> **Dataset records**:

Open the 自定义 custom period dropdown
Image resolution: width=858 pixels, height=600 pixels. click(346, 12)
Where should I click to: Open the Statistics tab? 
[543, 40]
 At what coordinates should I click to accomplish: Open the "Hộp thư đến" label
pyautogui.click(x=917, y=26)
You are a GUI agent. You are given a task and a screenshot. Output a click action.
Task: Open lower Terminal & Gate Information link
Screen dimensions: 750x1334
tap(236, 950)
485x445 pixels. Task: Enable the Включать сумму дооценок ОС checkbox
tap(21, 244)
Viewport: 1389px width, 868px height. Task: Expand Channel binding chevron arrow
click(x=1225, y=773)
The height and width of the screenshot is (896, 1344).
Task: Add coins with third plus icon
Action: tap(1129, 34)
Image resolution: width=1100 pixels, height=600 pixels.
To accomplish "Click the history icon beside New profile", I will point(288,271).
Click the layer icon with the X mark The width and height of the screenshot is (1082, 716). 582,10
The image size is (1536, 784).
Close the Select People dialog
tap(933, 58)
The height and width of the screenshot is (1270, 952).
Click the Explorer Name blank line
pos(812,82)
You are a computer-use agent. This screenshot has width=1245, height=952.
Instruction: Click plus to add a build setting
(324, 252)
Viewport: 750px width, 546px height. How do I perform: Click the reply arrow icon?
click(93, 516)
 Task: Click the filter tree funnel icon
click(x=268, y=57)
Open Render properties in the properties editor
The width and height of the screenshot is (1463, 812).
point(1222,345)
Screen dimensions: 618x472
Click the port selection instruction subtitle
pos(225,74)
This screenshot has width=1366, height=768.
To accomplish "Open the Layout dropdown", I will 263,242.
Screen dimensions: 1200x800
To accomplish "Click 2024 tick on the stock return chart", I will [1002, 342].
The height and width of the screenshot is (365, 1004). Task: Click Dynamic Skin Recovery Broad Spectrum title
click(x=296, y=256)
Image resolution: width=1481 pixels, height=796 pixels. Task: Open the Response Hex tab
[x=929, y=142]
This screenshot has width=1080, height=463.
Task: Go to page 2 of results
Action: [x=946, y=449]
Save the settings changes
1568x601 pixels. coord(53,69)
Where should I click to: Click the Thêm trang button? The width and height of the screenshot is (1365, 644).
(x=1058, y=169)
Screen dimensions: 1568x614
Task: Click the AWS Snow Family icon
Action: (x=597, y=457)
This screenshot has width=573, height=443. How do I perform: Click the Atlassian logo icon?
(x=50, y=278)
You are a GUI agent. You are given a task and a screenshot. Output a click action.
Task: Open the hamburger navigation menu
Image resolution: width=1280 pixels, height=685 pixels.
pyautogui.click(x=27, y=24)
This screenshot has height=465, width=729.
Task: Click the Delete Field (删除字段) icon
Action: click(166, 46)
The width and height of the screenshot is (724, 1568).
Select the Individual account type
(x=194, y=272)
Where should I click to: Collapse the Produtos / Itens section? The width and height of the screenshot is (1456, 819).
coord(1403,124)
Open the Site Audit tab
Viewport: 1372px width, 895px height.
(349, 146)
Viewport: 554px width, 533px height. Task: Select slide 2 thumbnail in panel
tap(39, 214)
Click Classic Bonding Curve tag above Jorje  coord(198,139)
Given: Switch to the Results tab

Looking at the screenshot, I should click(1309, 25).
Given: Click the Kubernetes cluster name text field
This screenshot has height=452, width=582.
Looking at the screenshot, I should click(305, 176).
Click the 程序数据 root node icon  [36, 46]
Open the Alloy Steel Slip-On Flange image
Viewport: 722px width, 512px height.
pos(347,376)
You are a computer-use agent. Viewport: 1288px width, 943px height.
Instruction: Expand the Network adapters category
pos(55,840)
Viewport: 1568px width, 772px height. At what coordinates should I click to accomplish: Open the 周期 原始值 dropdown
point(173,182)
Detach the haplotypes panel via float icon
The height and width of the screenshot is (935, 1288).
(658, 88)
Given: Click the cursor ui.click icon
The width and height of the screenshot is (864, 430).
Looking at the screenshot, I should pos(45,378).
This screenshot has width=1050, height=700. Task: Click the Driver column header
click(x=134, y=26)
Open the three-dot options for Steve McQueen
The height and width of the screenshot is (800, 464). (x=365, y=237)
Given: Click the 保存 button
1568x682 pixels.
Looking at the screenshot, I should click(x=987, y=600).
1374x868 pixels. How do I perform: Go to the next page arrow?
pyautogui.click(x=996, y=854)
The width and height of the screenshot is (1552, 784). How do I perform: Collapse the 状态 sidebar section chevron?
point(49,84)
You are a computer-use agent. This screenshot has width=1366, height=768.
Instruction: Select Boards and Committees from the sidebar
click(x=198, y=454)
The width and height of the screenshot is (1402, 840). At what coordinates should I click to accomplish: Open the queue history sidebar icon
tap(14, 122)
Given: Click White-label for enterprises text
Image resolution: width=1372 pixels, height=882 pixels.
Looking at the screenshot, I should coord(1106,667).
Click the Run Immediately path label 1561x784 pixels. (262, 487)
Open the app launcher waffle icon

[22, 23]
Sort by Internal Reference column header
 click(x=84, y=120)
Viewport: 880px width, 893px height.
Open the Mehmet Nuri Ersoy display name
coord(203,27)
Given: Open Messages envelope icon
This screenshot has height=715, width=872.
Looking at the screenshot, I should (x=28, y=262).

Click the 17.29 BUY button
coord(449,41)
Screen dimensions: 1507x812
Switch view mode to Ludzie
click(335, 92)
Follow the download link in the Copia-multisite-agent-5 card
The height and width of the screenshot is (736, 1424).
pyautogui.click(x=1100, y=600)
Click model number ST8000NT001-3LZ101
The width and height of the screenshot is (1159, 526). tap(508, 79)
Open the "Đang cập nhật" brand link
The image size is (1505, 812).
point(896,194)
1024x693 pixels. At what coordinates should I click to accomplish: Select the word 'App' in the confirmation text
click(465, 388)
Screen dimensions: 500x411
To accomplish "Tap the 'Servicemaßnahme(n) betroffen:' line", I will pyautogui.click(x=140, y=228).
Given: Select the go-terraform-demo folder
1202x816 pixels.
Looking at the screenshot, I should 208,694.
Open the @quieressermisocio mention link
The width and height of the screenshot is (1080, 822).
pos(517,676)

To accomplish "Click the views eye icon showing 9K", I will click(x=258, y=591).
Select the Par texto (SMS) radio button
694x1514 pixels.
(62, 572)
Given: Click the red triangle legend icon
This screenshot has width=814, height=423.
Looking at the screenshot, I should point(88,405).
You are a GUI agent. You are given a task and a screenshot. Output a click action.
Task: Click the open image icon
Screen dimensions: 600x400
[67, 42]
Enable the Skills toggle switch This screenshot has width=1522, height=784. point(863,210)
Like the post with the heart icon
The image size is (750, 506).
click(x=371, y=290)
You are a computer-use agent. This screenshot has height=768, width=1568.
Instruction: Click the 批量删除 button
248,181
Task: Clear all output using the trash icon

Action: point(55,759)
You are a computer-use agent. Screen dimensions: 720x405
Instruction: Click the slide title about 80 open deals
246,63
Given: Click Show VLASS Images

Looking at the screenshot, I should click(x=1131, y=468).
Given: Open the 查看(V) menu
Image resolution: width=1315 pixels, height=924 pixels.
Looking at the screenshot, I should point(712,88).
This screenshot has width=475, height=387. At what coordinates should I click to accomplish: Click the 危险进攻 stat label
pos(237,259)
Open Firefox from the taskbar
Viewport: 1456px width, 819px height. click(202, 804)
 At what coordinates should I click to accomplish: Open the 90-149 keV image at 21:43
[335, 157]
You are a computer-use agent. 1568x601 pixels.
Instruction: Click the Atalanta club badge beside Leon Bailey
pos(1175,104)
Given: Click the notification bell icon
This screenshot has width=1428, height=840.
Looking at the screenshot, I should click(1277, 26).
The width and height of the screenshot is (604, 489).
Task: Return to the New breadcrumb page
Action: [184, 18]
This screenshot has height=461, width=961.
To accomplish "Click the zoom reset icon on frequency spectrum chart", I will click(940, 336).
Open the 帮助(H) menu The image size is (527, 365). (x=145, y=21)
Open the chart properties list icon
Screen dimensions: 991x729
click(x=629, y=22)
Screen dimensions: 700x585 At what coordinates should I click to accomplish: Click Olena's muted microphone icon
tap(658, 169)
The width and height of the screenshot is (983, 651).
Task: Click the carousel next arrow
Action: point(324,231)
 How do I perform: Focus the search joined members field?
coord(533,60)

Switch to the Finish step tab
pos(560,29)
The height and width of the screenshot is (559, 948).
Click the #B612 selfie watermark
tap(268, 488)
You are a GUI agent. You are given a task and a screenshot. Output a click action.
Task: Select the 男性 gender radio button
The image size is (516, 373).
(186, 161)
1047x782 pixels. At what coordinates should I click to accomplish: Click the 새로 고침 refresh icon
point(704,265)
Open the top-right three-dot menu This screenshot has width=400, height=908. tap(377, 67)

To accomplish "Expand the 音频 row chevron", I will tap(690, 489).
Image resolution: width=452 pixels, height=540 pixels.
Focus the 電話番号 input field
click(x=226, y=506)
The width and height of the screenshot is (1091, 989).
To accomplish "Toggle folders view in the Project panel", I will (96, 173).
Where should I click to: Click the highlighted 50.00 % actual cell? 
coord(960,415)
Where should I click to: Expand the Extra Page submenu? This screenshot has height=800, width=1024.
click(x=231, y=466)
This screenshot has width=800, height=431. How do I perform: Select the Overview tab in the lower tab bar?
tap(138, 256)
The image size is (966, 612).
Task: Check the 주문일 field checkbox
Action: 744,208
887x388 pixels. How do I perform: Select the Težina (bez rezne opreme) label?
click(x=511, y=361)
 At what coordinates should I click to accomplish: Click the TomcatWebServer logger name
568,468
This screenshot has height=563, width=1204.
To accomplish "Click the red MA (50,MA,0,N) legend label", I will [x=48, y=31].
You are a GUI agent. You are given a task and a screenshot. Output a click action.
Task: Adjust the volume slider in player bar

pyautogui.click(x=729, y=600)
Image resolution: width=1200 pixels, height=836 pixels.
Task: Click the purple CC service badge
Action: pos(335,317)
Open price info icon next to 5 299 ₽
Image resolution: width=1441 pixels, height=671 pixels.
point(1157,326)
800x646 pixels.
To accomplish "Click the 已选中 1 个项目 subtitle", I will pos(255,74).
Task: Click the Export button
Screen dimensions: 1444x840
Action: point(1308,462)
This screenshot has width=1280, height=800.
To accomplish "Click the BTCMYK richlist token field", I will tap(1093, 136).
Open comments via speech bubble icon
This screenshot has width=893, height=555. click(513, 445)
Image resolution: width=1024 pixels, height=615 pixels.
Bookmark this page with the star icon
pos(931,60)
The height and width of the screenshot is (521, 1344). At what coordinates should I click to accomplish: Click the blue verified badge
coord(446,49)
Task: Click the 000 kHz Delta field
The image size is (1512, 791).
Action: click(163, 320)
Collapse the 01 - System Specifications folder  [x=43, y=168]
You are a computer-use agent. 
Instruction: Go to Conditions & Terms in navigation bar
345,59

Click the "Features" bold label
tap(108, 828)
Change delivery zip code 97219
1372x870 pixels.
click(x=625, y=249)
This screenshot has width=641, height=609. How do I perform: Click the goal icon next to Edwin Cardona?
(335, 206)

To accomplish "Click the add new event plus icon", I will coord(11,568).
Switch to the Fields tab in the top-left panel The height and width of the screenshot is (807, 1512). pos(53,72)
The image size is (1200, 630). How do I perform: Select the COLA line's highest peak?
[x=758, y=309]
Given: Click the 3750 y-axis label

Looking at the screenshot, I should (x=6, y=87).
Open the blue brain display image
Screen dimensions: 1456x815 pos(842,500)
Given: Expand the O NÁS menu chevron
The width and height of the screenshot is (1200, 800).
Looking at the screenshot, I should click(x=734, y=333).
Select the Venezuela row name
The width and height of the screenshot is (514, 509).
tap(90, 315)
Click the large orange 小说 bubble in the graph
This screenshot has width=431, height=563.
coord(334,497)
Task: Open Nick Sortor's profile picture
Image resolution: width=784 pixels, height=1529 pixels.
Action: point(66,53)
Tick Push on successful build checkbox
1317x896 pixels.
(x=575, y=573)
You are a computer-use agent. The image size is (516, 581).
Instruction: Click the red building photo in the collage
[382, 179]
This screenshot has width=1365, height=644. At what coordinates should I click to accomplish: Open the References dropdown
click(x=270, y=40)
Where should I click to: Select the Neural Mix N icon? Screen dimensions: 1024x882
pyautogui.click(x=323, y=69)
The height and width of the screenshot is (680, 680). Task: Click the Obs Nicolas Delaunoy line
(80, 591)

> **What is expected**: Reproduce the lines above word for word, beginning with the line that contains "Select the Venezuela row name" and continuing through the final line.

> **Reply**:
Select the Venezuela row name
The width and height of the screenshot is (514, 509).
tap(90, 315)
Click the large orange 小说 bubble in the graph
This screenshot has width=431, height=563.
coord(334,497)
Task: Open Nick Sortor's profile picture
Image resolution: width=784 pixels, height=1529 pixels.
Action: point(66,53)
Tick Push on successful build checkbox
1317x896 pixels.
(x=575, y=573)
You are a computer-use agent. The image size is (516, 581).
Instruction: Click the red building photo in the collage
[382, 179]
This screenshot has width=1365, height=644. At what coordinates should I click to accomplish: Open the References dropdown
click(x=270, y=40)
Where should I click to: Select the Neural Mix N icon? Screen dimensions: 1024x882
pyautogui.click(x=323, y=69)
The height and width of the screenshot is (680, 680). Task: Click the Obs Nicolas Delaunoy line
(80, 591)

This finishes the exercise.